## What the task requires
From the first line of the records through the line containing "Given: Click the", retype every line exactly and nothing else.

********

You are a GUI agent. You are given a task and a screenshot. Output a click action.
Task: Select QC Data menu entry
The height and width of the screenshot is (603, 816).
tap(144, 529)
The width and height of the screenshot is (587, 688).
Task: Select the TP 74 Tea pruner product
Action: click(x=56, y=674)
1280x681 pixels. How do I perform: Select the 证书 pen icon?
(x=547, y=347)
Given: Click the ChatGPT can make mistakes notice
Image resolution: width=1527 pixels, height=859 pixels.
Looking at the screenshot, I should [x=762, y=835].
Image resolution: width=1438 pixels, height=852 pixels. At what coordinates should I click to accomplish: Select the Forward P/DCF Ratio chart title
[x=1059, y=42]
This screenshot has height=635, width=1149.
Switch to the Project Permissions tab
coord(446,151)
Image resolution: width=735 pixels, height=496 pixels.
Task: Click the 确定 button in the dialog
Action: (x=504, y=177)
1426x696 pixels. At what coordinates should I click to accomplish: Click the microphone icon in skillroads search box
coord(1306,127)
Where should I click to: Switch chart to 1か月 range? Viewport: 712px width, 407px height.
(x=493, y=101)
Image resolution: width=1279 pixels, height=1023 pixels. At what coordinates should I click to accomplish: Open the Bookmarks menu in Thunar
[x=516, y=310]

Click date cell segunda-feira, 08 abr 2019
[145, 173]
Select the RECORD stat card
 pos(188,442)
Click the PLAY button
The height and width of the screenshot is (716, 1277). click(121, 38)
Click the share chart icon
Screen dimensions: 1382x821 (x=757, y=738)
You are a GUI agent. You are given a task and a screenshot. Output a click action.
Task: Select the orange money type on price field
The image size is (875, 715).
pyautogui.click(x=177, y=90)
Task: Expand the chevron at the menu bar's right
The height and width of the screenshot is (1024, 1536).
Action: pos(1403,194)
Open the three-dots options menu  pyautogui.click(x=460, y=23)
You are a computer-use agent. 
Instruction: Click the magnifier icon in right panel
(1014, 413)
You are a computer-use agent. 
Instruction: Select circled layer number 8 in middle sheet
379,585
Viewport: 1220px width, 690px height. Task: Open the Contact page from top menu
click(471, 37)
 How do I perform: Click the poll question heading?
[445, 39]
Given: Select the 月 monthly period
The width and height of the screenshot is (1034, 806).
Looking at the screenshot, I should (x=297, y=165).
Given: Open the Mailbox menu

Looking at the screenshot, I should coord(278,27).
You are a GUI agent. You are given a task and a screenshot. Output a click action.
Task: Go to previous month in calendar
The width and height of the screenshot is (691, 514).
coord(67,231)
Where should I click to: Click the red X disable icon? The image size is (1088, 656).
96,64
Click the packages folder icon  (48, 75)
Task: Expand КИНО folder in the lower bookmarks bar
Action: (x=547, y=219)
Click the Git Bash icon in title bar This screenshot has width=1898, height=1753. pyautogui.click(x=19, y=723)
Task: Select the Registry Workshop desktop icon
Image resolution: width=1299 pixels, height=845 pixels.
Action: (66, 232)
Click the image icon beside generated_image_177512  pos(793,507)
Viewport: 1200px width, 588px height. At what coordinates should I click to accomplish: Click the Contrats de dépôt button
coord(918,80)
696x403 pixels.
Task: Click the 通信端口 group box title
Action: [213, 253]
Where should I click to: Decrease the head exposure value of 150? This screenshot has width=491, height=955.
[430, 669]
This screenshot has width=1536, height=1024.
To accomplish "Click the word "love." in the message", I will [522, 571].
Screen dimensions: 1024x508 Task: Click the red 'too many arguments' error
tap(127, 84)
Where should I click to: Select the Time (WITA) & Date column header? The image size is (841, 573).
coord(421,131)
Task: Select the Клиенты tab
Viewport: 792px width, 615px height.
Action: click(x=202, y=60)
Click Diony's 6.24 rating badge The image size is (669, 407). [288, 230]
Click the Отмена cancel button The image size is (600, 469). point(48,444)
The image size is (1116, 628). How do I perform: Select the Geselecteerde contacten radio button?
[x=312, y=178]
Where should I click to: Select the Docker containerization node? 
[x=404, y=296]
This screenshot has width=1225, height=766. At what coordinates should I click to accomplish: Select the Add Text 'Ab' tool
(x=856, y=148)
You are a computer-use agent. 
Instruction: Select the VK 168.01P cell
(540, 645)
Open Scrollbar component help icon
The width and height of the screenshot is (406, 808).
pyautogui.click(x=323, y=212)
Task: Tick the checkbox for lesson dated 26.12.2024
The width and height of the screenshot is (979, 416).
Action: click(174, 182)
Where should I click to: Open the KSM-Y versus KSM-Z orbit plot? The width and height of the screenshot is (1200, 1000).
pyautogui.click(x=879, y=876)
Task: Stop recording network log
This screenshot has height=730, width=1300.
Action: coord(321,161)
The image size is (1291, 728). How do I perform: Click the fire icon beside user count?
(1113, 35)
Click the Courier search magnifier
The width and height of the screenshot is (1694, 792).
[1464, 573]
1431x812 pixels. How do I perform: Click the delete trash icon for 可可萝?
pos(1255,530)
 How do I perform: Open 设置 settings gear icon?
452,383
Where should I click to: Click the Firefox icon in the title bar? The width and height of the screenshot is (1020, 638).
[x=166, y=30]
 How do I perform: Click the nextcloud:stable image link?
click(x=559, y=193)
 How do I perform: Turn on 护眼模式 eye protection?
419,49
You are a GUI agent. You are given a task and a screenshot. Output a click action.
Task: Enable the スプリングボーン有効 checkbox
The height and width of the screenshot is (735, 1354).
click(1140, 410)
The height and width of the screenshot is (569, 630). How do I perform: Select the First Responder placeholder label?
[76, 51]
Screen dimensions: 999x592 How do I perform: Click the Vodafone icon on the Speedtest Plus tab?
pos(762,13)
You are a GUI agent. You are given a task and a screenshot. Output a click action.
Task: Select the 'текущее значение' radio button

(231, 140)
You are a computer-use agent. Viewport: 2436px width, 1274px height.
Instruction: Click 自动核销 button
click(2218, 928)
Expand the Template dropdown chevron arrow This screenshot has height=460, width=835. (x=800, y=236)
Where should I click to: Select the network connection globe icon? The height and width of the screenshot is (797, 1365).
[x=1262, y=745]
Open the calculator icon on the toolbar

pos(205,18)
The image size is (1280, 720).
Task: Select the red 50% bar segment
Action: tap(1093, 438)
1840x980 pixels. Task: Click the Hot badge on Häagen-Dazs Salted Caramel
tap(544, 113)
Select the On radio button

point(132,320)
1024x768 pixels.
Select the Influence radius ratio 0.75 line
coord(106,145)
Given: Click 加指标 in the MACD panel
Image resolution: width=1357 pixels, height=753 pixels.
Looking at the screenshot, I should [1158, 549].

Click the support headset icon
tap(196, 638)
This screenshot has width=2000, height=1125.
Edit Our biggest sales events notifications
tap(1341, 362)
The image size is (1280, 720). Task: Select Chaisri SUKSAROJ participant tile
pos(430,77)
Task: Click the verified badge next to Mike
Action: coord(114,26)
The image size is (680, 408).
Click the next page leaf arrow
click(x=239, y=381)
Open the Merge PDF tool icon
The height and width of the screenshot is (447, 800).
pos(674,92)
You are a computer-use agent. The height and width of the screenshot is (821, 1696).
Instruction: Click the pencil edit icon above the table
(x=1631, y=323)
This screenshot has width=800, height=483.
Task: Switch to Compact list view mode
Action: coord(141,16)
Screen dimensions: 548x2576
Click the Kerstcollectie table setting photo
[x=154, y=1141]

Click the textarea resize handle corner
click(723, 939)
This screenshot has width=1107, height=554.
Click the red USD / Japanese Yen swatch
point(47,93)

********

## Your response
You are a GUI agent. You are given a task and a screenshot. Output a click action.
Task: Select QC Data menu entry
The height and width of the screenshot is (603, 816).
tap(144, 529)
The width and height of the screenshot is (587, 688).
Task: Select the TP 74 Tea pruner product
Action: click(x=56, y=674)
1280x681 pixels. How do I perform: Select the 证书 pen icon?
(x=547, y=347)
Given: Click the ChatGPT can make mistakes notice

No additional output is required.